_Study material_:
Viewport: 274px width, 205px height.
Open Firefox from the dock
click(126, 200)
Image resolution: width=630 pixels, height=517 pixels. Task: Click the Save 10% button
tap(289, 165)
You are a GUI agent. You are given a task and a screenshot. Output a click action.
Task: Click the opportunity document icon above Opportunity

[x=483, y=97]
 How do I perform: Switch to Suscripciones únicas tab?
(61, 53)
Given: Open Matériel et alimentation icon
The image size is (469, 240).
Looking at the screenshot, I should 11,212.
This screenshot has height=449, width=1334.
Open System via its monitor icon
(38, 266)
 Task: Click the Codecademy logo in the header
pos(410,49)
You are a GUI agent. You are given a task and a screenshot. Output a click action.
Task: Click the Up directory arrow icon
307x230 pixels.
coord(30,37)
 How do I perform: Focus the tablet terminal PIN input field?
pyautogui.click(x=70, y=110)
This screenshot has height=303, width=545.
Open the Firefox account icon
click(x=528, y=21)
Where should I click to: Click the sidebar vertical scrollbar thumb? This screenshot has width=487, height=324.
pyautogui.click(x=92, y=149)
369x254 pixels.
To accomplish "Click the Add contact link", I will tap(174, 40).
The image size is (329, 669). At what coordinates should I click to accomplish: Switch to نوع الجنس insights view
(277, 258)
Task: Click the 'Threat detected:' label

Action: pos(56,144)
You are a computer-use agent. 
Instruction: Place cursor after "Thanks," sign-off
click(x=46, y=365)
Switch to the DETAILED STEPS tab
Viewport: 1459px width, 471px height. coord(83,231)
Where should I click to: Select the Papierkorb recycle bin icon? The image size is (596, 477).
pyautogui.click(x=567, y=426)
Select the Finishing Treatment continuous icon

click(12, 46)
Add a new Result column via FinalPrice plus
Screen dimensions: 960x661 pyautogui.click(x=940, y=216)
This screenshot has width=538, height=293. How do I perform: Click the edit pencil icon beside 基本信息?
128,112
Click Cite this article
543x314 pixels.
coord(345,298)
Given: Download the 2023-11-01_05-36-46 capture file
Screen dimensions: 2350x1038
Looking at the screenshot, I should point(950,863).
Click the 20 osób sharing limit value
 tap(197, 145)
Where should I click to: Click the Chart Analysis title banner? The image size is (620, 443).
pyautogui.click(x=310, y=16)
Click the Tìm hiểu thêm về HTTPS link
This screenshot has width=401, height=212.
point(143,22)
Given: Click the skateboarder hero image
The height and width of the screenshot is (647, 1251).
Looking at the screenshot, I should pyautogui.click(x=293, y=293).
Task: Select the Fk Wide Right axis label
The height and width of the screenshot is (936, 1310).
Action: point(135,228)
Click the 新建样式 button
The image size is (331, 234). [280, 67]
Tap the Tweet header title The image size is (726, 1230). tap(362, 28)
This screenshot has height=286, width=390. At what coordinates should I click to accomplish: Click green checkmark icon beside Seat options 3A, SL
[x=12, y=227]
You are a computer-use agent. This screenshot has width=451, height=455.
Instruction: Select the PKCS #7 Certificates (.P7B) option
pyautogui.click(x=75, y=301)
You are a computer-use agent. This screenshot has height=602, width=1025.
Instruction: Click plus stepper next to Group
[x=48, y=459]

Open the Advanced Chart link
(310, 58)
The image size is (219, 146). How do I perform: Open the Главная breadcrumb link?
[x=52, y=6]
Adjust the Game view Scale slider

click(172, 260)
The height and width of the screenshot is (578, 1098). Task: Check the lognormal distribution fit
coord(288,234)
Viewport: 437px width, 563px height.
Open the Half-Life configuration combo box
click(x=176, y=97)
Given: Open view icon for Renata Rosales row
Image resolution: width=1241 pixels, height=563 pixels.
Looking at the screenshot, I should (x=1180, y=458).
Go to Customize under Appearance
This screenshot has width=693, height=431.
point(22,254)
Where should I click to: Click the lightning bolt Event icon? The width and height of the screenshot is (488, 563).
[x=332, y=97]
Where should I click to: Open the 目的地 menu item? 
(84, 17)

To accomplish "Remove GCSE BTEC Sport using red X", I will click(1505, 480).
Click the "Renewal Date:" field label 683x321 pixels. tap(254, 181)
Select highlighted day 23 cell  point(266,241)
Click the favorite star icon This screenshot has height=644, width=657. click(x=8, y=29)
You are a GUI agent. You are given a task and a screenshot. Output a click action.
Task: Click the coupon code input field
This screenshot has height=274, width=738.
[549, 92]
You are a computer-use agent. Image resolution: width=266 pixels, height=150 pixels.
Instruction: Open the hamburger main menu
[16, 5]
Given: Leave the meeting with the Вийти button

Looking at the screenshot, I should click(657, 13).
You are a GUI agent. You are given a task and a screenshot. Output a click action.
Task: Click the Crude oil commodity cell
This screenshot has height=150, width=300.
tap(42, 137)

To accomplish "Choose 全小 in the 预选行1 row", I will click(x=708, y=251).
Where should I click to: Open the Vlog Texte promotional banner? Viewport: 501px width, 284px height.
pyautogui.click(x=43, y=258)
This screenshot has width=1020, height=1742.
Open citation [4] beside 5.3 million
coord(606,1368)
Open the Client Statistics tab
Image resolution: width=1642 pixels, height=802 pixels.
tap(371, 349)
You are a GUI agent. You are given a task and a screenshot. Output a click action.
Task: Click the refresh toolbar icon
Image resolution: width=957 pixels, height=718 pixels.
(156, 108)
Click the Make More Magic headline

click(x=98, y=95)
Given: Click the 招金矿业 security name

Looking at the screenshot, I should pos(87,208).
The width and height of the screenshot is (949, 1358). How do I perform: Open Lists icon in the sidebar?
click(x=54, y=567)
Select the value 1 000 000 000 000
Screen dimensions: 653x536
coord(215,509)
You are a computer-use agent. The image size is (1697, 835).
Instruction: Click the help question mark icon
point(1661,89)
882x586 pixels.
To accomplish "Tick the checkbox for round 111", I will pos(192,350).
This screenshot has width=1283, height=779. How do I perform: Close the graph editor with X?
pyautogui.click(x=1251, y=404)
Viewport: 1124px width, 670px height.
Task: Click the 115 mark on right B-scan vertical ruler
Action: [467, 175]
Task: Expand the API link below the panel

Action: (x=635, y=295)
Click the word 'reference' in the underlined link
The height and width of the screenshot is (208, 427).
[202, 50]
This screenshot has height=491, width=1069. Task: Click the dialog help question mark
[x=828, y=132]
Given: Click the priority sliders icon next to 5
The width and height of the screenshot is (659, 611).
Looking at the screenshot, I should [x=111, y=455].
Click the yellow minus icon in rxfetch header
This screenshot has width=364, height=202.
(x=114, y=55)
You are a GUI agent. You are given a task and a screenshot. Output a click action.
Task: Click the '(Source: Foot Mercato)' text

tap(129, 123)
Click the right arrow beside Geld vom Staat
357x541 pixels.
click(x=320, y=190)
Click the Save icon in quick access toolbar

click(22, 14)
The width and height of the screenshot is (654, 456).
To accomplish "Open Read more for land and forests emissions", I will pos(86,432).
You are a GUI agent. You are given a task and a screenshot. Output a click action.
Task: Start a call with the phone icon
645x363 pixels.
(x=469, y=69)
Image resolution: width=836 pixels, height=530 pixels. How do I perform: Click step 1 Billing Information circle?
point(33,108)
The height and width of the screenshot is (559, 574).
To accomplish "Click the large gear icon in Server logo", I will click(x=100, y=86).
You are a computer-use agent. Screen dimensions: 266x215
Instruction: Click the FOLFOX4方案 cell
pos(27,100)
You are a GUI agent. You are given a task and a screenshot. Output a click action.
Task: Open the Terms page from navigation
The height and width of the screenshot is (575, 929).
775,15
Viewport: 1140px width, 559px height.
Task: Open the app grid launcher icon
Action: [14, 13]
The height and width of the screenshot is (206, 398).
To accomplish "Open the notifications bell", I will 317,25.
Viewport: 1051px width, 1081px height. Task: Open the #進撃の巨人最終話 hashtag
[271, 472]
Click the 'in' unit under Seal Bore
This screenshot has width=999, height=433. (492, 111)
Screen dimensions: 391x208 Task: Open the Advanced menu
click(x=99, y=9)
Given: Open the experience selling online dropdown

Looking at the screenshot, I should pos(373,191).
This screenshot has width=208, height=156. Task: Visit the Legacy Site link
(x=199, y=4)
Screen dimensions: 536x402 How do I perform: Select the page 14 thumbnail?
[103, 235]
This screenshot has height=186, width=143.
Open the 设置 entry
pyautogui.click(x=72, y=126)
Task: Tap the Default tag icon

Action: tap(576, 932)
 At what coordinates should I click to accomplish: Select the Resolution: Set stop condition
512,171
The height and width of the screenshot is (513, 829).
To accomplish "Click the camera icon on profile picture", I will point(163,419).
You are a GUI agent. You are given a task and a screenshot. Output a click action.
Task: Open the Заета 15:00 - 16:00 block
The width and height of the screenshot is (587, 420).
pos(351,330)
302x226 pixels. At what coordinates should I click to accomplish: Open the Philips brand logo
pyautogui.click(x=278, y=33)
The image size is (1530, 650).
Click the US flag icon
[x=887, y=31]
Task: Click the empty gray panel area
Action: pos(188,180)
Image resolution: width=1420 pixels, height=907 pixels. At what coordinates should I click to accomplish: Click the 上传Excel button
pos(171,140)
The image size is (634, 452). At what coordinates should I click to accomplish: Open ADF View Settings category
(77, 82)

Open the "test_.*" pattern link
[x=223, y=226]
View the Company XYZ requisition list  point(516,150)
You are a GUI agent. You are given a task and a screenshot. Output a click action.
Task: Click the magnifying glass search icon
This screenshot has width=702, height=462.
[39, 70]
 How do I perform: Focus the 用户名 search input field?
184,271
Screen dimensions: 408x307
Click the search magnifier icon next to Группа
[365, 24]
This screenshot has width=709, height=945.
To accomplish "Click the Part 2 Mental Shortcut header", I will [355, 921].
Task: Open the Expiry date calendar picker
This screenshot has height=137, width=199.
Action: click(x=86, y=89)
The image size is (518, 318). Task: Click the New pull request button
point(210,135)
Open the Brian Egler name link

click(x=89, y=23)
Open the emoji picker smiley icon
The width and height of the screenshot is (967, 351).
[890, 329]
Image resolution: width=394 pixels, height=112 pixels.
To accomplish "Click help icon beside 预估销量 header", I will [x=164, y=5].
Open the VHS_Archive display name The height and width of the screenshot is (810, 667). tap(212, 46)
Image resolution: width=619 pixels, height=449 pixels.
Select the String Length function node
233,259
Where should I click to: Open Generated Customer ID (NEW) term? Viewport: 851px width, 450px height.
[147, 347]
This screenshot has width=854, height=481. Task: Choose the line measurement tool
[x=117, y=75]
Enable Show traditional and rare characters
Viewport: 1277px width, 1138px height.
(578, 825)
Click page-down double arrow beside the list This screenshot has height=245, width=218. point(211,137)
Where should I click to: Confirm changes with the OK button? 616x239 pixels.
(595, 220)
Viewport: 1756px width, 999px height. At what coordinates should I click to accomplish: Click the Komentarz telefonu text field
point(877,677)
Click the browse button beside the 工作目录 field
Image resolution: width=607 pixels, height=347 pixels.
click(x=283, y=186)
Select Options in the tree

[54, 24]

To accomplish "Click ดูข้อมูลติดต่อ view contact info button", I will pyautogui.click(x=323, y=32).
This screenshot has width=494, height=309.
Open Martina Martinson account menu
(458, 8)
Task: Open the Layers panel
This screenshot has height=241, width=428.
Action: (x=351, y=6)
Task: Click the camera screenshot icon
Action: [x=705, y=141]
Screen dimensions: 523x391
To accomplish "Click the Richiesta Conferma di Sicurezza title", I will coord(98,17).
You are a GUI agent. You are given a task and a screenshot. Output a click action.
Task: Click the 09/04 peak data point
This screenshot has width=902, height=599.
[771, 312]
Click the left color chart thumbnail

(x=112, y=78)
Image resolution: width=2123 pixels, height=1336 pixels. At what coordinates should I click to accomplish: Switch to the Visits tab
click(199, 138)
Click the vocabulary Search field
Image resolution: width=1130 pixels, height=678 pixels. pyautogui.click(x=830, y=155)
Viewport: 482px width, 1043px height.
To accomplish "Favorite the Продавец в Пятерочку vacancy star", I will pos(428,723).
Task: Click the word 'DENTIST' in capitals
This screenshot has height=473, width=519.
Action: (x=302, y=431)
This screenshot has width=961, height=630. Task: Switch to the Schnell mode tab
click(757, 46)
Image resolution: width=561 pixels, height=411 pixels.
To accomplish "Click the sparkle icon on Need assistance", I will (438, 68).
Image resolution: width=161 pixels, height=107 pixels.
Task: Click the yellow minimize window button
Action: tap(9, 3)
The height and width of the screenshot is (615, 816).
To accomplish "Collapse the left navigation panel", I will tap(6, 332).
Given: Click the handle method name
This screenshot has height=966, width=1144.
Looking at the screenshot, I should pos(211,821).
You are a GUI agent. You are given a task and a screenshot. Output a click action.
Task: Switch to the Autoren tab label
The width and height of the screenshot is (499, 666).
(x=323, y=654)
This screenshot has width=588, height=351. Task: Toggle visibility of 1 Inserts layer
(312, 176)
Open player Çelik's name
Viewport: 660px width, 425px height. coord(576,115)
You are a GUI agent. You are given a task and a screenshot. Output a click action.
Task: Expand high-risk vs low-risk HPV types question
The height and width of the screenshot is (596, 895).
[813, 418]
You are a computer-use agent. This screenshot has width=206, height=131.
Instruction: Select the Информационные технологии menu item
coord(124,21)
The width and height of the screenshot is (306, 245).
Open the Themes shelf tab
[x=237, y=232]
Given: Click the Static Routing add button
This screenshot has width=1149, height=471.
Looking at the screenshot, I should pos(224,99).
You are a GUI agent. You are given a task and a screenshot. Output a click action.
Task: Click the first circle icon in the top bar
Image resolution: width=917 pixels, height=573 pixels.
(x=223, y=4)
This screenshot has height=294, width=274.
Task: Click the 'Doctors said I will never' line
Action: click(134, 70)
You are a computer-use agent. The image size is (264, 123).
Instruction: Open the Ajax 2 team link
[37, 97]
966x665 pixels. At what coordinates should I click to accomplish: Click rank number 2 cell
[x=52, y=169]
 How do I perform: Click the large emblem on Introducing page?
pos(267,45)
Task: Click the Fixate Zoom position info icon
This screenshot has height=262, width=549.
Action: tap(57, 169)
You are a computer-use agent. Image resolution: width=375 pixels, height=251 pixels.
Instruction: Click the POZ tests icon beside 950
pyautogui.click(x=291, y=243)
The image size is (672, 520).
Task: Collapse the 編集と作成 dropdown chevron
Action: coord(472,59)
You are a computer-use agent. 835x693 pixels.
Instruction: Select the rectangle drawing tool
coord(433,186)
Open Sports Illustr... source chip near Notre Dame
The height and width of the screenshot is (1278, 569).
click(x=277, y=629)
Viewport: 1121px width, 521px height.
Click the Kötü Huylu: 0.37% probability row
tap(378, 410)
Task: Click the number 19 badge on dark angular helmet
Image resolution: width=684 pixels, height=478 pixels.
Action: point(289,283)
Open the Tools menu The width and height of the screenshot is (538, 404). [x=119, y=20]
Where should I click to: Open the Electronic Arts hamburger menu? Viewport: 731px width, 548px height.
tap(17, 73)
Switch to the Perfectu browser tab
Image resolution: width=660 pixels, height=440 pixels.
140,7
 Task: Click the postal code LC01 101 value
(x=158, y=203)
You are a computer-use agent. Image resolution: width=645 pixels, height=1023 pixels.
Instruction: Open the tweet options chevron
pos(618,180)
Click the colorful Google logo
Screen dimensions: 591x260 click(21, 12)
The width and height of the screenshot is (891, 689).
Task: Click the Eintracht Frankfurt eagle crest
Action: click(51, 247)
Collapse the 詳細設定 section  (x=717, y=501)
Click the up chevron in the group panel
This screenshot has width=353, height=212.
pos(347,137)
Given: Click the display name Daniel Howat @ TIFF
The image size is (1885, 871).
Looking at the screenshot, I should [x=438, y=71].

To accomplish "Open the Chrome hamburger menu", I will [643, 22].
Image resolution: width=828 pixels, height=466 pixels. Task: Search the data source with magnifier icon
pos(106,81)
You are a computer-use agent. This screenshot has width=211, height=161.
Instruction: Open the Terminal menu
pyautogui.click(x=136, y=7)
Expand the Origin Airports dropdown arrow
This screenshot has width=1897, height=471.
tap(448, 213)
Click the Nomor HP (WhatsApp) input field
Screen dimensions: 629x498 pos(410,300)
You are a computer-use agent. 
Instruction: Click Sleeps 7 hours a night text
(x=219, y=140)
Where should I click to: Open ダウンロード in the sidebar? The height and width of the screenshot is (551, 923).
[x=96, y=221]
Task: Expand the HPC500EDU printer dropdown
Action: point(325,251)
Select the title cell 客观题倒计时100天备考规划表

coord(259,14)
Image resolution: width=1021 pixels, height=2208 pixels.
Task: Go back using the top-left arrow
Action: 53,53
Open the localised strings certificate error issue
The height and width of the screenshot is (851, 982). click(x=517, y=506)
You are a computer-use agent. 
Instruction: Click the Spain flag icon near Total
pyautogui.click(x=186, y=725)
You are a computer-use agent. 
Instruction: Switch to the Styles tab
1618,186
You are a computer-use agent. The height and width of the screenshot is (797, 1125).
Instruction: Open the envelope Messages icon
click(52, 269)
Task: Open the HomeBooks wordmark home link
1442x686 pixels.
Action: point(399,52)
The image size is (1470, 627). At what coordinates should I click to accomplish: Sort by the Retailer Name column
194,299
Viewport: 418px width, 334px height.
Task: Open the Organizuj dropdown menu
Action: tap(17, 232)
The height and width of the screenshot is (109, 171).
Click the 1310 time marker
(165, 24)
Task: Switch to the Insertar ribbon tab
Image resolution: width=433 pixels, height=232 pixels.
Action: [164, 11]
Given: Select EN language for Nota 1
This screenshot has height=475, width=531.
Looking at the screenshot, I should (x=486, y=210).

_What you are asked to do_: Transcribe the records above from the line holding "View the Company" down to the line holding "This screenshot has width=709, height=945.", inclusive, without adding anything.

_Result of this exercise_:
View the Company XYZ requisition list  point(516,150)
You are a GUI agent. You are given a task and a screenshot. Output a click action.
Task: Click the magnifying glass search icon
This screenshot has width=702, height=462.
[39, 70]
 How do I perform: Focus the 用户名 search input field?
184,271
Screen dimensions: 408x307
Click the search magnifier icon next to Группа
[365, 24]
This screenshot has width=709, height=945.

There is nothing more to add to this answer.